Question

A multiple of 6 is a number that has 6 as a factor. What is the sum of the two smallest multiples of 6 that are greater than 103?

Answer

**step1** Understanding the definition of a multiple

A multiple of 6 is a number that can be divided by 6 with no remainder. This means a multiple of 6 is obtained by multiplying 6 by a whole number (like 1, 2, 3, and so on).

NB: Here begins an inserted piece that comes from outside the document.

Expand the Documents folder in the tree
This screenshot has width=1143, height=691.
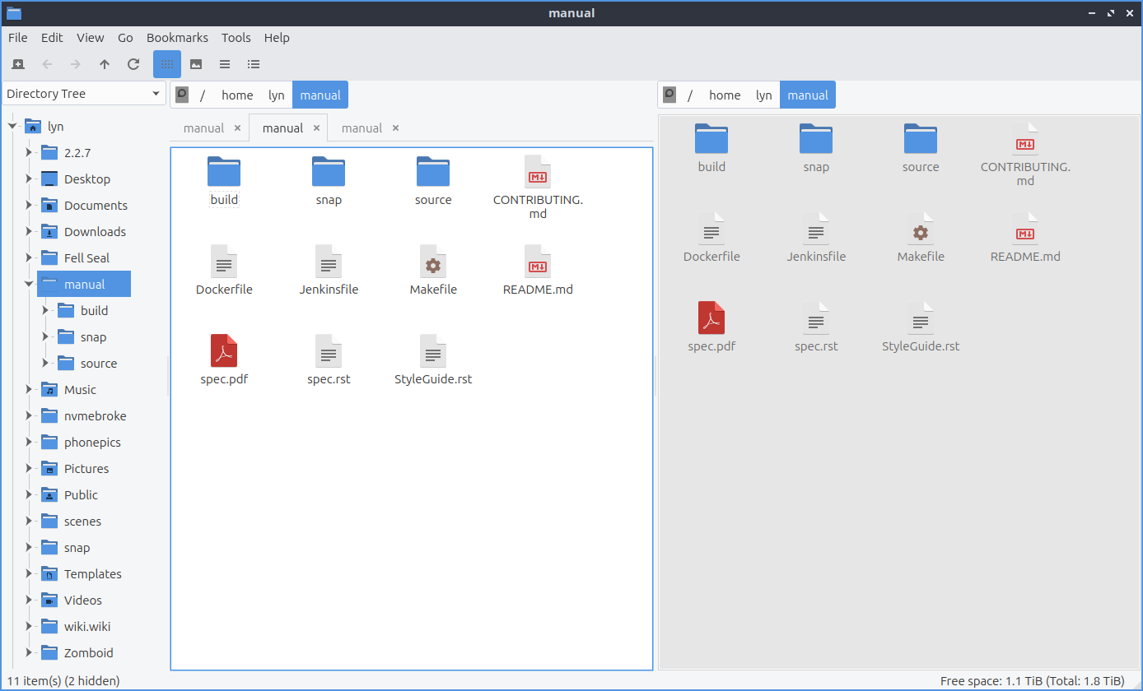tap(29, 206)
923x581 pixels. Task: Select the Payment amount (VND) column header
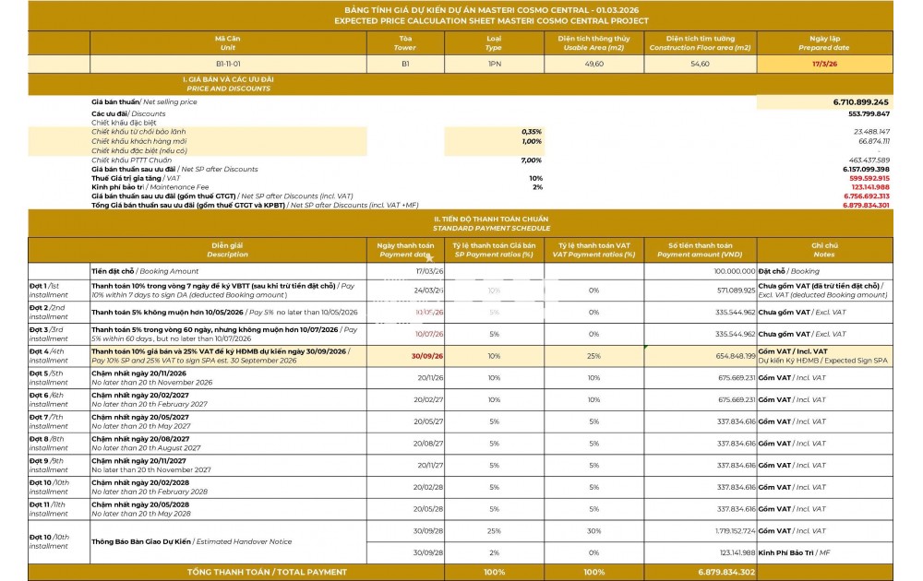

**step2** Finding the smallest multiple of 6 greater than 103

We need to find the first multiple of 6 that is larger than 103. We can start by dividing 103 by 6 to see where we are.
$$103 \div 6$$
Let's see:
$$6 \times 10 = 60$$
$$103 - 60 = 43$$
Now, how many times does 6 go into 43?
$$6 \times 7 = 42$$
So, $$6 \times 17 = 60 + 42 = 102$$.
This means 102 is a multiple of 6, but it is not greater than 103. It is less than 103.
To find the next multiple of 6, we add 6 to 102.
$$102 + 6 = 108$$
So, 108 is the smallest multiple of 6 that is greater than 103.

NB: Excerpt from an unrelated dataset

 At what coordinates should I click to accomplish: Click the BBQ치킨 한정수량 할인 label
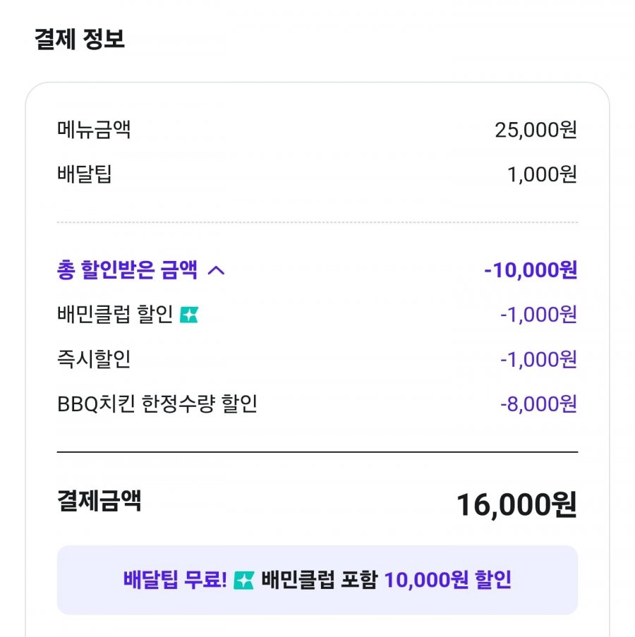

**step3** Finding the second smallest multiple of 6 greater than 103

Since 108 is the smallest multiple of 6 greater than 103, the next multiple of 6 will be the second smallest. We find this by adding 6 to 108.
$$108 + 6 = 114$$
So, 114 is the second smallest multiple of 6 that is greater than 103.

**step4** Calculating the sum of the two multiples

We need to find the sum of the two multiples we found: 108 and 114.
$$108 + 114 = 222$$
Therefore, the sum of the two smallest multiples of 6 that are greater than 103 is 222.